Saved entries:
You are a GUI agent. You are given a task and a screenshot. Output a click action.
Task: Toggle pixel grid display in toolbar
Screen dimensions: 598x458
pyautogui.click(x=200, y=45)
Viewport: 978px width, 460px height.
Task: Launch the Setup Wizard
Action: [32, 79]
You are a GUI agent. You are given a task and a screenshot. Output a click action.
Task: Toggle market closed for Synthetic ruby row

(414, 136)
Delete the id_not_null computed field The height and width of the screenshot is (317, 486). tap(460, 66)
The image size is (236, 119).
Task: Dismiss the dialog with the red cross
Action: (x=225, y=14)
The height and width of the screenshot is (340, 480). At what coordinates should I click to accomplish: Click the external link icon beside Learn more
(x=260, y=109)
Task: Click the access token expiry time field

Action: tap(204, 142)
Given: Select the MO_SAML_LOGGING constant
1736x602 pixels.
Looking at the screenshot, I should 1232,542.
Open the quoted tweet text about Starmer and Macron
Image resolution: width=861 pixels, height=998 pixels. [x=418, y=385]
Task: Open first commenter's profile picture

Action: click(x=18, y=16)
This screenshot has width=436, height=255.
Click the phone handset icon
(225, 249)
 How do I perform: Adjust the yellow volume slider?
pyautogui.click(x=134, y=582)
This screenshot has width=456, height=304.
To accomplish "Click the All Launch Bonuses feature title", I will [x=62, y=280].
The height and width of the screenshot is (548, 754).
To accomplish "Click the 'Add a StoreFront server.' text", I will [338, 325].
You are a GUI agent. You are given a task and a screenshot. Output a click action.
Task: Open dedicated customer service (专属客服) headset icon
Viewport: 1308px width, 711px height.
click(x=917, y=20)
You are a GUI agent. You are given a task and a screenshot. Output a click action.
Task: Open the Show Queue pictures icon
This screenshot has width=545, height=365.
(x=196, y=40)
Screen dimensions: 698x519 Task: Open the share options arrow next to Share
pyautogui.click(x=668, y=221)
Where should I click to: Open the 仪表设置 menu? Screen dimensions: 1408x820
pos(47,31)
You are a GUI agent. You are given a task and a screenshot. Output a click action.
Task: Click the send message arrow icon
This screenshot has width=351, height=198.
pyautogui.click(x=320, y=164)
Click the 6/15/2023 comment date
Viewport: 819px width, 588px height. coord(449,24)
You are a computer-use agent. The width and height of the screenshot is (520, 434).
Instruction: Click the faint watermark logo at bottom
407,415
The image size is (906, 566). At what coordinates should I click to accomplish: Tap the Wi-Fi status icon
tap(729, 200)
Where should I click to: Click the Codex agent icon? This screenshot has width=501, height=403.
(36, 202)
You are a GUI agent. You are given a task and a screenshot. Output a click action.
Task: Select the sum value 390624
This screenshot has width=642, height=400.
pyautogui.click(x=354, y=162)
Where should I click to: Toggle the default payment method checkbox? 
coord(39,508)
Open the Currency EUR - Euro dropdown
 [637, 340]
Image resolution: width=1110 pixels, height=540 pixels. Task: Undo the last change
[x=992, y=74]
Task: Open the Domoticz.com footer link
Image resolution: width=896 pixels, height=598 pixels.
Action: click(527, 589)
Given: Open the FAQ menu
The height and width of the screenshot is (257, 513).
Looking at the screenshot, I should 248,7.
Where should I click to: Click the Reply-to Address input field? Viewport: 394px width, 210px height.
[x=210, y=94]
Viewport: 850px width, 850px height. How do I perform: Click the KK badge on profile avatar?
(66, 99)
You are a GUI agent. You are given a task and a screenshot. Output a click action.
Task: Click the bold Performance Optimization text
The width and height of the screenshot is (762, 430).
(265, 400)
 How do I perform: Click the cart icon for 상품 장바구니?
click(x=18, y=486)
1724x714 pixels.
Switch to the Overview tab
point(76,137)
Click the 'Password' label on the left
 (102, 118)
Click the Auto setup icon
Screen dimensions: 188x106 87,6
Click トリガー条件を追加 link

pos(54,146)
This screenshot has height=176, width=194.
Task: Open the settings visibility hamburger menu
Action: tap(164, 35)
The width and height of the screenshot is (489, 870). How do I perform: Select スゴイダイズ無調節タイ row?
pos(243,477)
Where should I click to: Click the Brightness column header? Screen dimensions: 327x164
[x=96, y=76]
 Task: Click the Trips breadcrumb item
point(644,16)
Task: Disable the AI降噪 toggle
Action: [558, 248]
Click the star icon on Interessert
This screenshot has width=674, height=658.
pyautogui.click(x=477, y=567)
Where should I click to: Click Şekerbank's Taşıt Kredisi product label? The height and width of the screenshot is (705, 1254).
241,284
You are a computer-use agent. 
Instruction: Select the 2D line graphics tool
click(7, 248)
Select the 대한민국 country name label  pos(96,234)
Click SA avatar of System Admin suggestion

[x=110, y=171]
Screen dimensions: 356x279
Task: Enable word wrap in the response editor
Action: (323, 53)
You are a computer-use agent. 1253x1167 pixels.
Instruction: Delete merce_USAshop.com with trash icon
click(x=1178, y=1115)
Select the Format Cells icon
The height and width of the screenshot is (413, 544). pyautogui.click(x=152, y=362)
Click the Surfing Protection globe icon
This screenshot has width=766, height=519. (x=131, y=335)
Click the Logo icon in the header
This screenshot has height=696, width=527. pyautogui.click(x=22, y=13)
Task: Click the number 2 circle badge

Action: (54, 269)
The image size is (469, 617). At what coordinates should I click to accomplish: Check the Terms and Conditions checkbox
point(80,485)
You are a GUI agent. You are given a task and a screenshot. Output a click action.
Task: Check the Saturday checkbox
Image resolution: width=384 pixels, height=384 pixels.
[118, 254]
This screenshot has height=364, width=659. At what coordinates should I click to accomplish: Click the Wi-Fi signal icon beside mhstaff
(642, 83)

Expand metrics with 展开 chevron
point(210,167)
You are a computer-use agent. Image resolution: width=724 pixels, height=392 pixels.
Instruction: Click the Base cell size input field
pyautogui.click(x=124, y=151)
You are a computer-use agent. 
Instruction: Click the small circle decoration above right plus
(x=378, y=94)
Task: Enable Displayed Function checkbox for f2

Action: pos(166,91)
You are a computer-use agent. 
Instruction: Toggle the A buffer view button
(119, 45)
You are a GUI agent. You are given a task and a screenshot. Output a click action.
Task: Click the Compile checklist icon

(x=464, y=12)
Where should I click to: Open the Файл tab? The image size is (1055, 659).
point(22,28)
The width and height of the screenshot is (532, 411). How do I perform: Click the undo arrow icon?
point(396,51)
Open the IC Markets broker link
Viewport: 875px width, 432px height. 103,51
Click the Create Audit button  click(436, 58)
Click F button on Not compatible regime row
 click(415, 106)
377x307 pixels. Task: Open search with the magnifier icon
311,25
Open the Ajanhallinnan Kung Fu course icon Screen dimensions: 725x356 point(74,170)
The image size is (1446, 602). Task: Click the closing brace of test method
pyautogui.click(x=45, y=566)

● What is expected:
The reply should be a precise retyping of all the data.

● Task solution:
You are a GUI agent. You are given a task and a screenshot. Output a click action.
Task: Toggle pixel grid display in toolbar
Screen dimensions: 598x458
pyautogui.click(x=200, y=45)
Viewport: 978px width, 460px height.
Task: Launch the Setup Wizard
Action: [32, 79]
You are a GUI agent. You are given a task and a screenshot. Output a click action.
Task: Toggle market closed for Synthetic ruby row

(414, 136)
Delete the id_not_null computed field The height and width of the screenshot is (317, 486). tap(460, 66)
The image size is (236, 119).
Task: Dismiss the dialog with the red cross
Action: (x=225, y=14)
The height and width of the screenshot is (340, 480). At what coordinates should I click to accomplish: Click the external link icon beside Learn more
(x=260, y=109)
Task: Click the access token expiry time field

Action: tap(204, 142)
Given: Select the MO_SAML_LOGGING constant
1736x602 pixels.
Looking at the screenshot, I should 1232,542.
Open the quoted tweet text about Starmer and Macron
Image resolution: width=861 pixels, height=998 pixels. [x=418, y=385]
Task: Open first commenter's profile picture

Action: click(x=18, y=16)
This screenshot has width=436, height=255.
Click the phone handset icon
(225, 249)
 How do I perform: Adjust the yellow volume slider?
pyautogui.click(x=134, y=582)
This screenshot has width=456, height=304.
To accomplish "Click the All Launch Bonuses feature title", I will [x=62, y=280].
The height and width of the screenshot is (548, 754).
To accomplish "Click the 'Add a StoreFront server.' text", I will [338, 325].
You are a GUI agent. You are given a task and a screenshot. Output a click action.
Task: Open dedicated customer service (专属客服) headset icon
Viewport: 1308px width, 711px height.
click(x=917, y=20)
You are a GUI agent. You are given a task and a screenshot. Output a click action.
Task: Open the Show Queue pictures icon
This screenshot has width=545, height=365.
(x=196, y=40)
Screen dimensions: 698x519 Task: Open the share options arrow next to Share
pyautogui.click(x=668, y=221)
Where should I click to: Open the 仪表设置 menu? Screen dimensions: 1408x820
pos(47,31)
You are a GUI agent. You are given a task and a screenshot. Output a click action.
Task: Click the send message arrow icon
This screenshot has width=351, height=198.
pyautogui.click(x=320, y=164)
Click the 6/15/2023 comment date
Viewport: 819px width, 588px height. coord(449,24)
You are a computer-use agent. The width and height of the screenshot is (520, 434).
Instruction: Click the faint watermark logo at bottom
407,415
The image size is (906, 566). At what coordinates should I click to accomplish: Tap the Wi-Fi status icon
tap(729, 200)
Where should I click to: Click the Codex agent icon? This screenshot has width=501, height=403.
(36, 202)
You are a GUI agent. You are given a task and a screenshot. Output a click action.
Task: Select the sum value 390624
This screenshot has width=642, height=400.
pyautogui.click(x=354, y=162)
Where should I click to: Toggle the default payment method checkbox? 
coord(39,508)
Open the Currency EUR - Euro dropdown
 [637, 340]
Image resolution: width=1110 pixels, height=540 pixels. Task: Undo the last change
[x=992, y=74]
Task: Open the Domoticz.com footer link
Image resolution: width=896 pixels, height=598 pixels.
Action: click(527, 589)
Given: Open the FAQ menu
The height and width of the screenshot is (257, 513).
Looking at the screenshot, I should 248,7.
Where should I click to: Click the Reply-to Address input field? Viewport: 394px width, 210px height.
[x=210, y=94]
Viewport: 850px width, 850px height. How do I perform: Click the KK badge on profile avatar?
(66, 99)
You are a GUI agent. You are given a task and a screenshot. Output a click action.
Task: Click the bold Performance Optimization text
The width and height of the screenshot is (762, 430).
(265, 400)
 How do I perform: Click the cart icon for 상품 장바구니?
click(x=18, y=486)
1724x714 pixels.
Switch to the Overview tab
point(76,137)
Click the 'Password' label on the left
 (102, 118)
Click the Auto setup icon
Screen dimensions: 188x106 87,6
Click トリガー条件を追加 link

pos(54,146)
This screenshot has height=176, width=194.
Task: Open the settings visibility hamburger menu
Action: tap(164, 35)
The width and height of the screenshot is (489, 870). How do I perform: Select スゴイダイズ無調節タイ row?
pos(243,477)
Where should I click to: Click the Brightness column header? Screen dimensions: 327x164
[x=96, y=76]
 Task: Click the Trips breadcrumb item
point(644,16)
Task: Disable the AI降噪 toggle
Action: [558, 248]
Click the star icon on Interessert
This screenshot has width=674, height=658.
pyautogui.click(x=477, y=567)
Where should I click to: Click Şekerbank's Taşıt Kredisi product label? The height and width of the screenshot is (705, 1254).
241,284
You are a computer-use agent. 
Instruction: Select the 2D line graphics tool
click(7, 248)
Select the 대한민국 country name label  pos(96,234)
Click SA avatar of System Admin suggestion

[x=110, y=171]
Screen dimensions: 356x279
Task: Enable word wrap in the response editor
Action: (323, 53)
You are a computer-use agent. 1253x1167 pixels.
Instruction: Delete merce_USAshop.com with trash icon
click(x=1178, y=1115)
Select the Format Cells icon
The height and width of the screenshot is (413, 544). pyautogui.click(x=152, y=362)
Click the Surfing Protection globe icon
This screenshot has width=766, height=519. (x=131, y=335)
Click the Logo icon in the header
This screenshot has height=696, width=527. pyautogui.click(x=22, y=13)
Task: Click the number 2 circle badge

Action: (54, 269)
The image size is (469, 617). At what coordinates should I click to accomplish: Check the Terms and Conditions checkbox
point(80,485)
You are a GUI agent. You are given a task and a screenshot. Output a click action.
Task: Check the Saturday checkbox
Image resolution: width=384 pixels, height=384 pixels.
[118, 254]
This screenshot has height=364, width=659. At what coordinates should I click to accomplish: Click the Wi-Fi signal icon beside mhstaff
(642, 83)

Expand metrics with 展开 chevron
point(210,167)
You are a computer-use agent. Image resolution: width=724 pixels, height=392 pixels.
Instruction: Click the Base cell size input field
pyautogui.click(x=124, y=151)
You are a computer-use agent. 
Instruction: Click the small circle decoration above right plus
(x=378, y=94)
Task: Enable Displayed Function checkbox for f2

Action: pos(166,91)
You are a computer-use agent. 
Instruction: Toggle the A buffer view button
(119, 45)
You are a GUI agent. You are given a task and a screenshot. Output a click action.
Task: Click the Compile checklist icon

(x=464, y=12)
Where should I click to: Open the Файл tab? The image size is (1055, 659).
point(22,28)
The width and height of the screenshot is (532, 411). How do I perform: Click the undo arrow icon?
point(396,51)
Open the IC Markets broker link
Viewport: 875px width, 432px height. 103,51
Click the Create Audit button  click(436, 58)
Click F button on Not compatible regime row
 click(415, 106)
377x307 pixels. Task: Open search with the magnifier icon
311,25
Open the Ajanhallinnan Kung Fu course icon Screen dimensions: 725x356 point(74,170)
The image size is (1446, 602). Task: Click the closing brace of test method
pyautogui.click(x=45, y=566)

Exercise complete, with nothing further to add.